Help from above notwithstanding, the Argo's master was on first-name terms with every ledge and rock in the harbor, with the tide that flooded Townsend Gut just enough to permit the ship's 12-foot draft to slip past the Southport drawbridge. Born in Boston, he had spent his summers from the age of three months in the 18th-century farmhouse on Love's Cove, where his parents later retired. Eliot followed his brother Gordon '24 to Dartmouth, then spent nine years selling paint before joining the Navy in 1940. Home on terminal leave after the war, Winslow vowed to stick with Maine and the sea. He bought a Nova Scotiabuilt fishing boat, installed an engine, and started ferrying sightseers around Boothbay; as a back-up, he took a master mariner's license in the Merchant Marine, qualified as a registered river and harbor pilot. The original cruise boat was soon outgrown, to be replaced by two successive Argos. The first to bear the name of his wartime command was a 47-foot craft built to his specifications in 1948 at a Friendship, Maine, boatyard; the second - and current party boat - is a 65-foot former Army "T" boat, redesigned and rebuilt in 1959 at East Boothbay.

During the season, now lengthened to mid-October, Winslow pilots the Argo on three daily cruises of varying lengths and itineraries. With a capacity of 145 passengers, she has carried as many as 18,000 in a single summer. No "fares, please" guide, the skipper - a raconteur as welcome on the chicken-and-ice-cream circuit as at the shipboard microphone - entertains the tourists with salty yarns; points out the shore birds, the seals, the occasional fox; slows obligingly for photographers; and exchanges banter with passenger and passerby. An ecologist before it was chic, he invites "anyone caught tossing overboard paper cups, coke bottles, beer cans, or other debris ... to get off the boat or dive for the garbage they have so thoughtlessly thrown over the side." Furthermore, he adds, "if some of you chance to be an omnipotent oil operator or petro-chemical potentate looking for potential locations to belch smoke and pollution at the rest of us - sir, you are on the wrong boat."

Native Down-Easter or no, Winslow can curb his eloquence when he deems it appropriate. "Putter" is his misleading response to frequent inquiry about what he does all winter. Aside from the Argo, his fleet includes two tow boats - one the 96-foot Alice M. Winslow, which boasts the longest continuous service in the Atlantic - and four work boats. Since he abandoned bachelorhood in 1961, Winslow has shipped out only once with the Merchant Marine; these days he pilots fewer tankers up and down the Sheepscot River, fewer commercial or Navy ships launched at the Bath Iron Works. His thriving towing operation now constitutes most of his off-season "puttering."

Still confounding the brass, Winslow likes to recall the time he towed a $12 million nuclear reactor through Hell's Gate, with its tricky current, up the Sheepscot to the Maine Yankee power station at Wiscasset.

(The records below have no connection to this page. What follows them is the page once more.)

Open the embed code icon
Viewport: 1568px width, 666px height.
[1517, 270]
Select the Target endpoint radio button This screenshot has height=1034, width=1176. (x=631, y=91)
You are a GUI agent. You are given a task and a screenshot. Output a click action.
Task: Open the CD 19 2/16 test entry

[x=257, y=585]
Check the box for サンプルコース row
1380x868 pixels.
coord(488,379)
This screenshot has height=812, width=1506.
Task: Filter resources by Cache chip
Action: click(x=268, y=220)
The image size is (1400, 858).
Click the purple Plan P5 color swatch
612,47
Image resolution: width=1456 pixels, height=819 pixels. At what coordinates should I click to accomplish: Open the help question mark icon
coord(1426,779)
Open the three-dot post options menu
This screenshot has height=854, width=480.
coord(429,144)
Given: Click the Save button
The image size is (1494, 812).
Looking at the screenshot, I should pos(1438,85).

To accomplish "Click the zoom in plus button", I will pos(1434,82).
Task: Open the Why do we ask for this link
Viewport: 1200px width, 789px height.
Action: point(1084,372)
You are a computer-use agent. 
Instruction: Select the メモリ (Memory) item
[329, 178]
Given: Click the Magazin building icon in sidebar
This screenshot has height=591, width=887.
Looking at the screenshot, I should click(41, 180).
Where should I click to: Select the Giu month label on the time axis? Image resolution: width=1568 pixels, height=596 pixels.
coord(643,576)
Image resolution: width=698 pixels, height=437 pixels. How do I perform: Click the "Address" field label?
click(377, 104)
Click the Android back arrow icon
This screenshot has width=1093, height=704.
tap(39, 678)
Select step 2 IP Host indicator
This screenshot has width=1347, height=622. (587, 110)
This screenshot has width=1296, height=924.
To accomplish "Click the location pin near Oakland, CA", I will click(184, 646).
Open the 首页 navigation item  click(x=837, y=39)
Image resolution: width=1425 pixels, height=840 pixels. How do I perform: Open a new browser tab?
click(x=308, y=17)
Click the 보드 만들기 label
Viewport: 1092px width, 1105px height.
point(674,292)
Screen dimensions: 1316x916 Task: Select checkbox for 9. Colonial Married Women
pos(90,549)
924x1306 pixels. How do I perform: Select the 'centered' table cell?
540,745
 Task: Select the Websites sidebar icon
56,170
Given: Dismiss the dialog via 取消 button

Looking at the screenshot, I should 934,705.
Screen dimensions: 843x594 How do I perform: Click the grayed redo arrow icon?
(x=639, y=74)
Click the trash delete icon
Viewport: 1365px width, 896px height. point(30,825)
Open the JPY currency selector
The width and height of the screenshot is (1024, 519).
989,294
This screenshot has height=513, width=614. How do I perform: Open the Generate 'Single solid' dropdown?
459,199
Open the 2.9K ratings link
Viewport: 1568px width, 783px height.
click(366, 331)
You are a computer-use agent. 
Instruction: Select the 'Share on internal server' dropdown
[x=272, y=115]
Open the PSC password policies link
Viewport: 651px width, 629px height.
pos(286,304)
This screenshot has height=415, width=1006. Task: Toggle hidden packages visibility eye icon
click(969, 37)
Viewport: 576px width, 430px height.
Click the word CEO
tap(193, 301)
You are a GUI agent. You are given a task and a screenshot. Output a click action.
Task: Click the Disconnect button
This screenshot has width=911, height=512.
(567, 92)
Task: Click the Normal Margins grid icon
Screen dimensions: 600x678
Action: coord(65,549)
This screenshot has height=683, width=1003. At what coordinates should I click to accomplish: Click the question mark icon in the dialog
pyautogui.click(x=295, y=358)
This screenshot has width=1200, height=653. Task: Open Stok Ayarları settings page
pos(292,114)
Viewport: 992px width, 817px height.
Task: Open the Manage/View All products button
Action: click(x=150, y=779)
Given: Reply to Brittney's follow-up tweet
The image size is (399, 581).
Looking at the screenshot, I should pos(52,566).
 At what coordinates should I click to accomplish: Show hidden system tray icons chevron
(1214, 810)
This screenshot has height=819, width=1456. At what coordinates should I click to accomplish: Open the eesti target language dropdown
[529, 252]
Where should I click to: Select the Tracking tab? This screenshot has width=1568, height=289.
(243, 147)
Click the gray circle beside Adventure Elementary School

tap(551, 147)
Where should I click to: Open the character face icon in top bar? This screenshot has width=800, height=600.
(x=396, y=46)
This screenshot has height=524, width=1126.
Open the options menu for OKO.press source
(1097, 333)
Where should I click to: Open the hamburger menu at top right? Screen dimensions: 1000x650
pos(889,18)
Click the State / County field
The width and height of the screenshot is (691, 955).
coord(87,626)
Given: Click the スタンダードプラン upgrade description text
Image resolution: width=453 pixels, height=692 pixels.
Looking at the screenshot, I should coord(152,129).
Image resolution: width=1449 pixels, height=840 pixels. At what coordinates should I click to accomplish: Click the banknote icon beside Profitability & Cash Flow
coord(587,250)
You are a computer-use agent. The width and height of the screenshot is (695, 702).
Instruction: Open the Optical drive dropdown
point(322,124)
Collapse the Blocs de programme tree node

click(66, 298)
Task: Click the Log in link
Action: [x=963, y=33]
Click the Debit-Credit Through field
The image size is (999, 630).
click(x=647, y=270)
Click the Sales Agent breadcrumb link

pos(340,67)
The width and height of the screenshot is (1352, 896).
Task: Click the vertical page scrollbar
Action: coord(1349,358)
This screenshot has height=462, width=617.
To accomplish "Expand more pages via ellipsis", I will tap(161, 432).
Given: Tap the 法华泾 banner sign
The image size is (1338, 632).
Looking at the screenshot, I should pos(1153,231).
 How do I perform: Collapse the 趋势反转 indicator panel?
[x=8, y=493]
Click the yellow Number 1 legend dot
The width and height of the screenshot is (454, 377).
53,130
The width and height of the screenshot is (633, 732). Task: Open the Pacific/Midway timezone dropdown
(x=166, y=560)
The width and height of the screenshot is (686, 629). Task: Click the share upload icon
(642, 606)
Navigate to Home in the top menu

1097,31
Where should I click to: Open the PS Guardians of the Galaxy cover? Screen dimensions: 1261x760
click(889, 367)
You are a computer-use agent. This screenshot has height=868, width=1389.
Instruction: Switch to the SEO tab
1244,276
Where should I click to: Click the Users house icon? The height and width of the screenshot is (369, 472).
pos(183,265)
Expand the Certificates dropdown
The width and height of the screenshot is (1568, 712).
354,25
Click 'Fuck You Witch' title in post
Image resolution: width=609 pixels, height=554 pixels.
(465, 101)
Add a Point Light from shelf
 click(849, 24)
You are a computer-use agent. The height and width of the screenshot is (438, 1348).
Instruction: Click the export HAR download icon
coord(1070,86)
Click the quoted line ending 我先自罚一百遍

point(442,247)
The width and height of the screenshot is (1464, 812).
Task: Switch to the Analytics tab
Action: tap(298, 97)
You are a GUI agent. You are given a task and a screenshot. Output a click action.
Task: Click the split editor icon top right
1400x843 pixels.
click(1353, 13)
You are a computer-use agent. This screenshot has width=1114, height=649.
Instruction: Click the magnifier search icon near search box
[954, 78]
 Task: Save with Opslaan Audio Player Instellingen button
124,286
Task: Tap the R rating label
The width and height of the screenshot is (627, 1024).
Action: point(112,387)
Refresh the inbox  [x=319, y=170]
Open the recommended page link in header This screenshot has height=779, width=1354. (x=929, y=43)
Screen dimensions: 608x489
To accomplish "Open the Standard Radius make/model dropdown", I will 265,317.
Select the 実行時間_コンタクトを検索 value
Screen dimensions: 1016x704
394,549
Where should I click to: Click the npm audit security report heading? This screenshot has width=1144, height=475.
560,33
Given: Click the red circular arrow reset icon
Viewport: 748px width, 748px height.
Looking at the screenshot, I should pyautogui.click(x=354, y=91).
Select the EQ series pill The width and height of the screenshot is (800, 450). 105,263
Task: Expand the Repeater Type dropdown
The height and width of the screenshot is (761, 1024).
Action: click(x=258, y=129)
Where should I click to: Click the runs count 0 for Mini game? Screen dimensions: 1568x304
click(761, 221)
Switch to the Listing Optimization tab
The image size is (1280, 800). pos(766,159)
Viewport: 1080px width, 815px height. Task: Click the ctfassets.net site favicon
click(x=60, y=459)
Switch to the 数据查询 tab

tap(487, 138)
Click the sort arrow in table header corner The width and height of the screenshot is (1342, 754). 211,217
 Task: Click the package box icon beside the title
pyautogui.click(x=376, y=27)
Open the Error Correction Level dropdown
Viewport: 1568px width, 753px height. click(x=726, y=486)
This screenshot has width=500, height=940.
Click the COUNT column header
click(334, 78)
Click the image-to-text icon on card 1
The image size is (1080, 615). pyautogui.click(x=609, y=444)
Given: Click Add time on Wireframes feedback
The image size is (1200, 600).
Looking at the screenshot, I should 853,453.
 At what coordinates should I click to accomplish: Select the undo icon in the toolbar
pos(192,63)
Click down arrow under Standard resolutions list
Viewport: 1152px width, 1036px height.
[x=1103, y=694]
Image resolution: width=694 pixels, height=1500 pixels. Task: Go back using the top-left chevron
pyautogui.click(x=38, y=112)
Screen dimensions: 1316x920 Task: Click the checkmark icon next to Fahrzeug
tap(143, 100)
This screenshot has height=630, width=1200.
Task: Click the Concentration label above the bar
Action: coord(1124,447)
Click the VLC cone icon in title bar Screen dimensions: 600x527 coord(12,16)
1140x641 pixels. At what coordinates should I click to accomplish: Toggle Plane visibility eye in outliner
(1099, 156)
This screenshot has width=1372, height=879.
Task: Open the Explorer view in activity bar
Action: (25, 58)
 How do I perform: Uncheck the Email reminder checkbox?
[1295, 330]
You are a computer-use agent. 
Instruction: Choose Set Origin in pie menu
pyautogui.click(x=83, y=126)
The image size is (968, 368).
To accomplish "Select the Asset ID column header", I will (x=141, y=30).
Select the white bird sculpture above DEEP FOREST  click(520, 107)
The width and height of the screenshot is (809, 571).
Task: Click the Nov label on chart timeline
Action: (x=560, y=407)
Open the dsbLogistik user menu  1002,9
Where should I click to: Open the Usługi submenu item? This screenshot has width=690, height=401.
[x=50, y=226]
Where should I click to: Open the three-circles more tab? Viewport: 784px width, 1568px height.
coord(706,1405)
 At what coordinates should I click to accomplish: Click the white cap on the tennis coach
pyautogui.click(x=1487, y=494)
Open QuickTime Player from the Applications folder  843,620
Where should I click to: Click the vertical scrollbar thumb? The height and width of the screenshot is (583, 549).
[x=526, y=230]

Before the contract was awarded, he was told he'd have to carry full insurance on the tow. No way, said Winslow, could he afford it; no way, said installation officials, could he have the job without it. But it seems that it was he who had marked the channel, and he let it be known that he might as well take up his buoys and let whoever got the contract set out his own. Impasse over. The Alice towed the reactor up river until the channel got too shallow for her draft; then the work boats took over and maneuvered the barge into place. The operation was flawless, but the skipper admits to a few liability-induced butterflies. When a Maine man, even an adopted one, putters, it's power puttering indeed!

He's surrendered once, Winslow admits, to his wife's yen for a Florida vacation, but "I got so homesick, we headed back after ten days." He strays south of Boston for an occasional New England Patriots' game, but mostly he's of the "why-go-anywhere; we're-already-here" school. Boothbay and the boats, with Marge the chief mate and young David apprentice pilot, are stuff enough of the good life for Eliot Winslow.

The U.S.S. Argo riding at anchor in Love's Cove, Southport.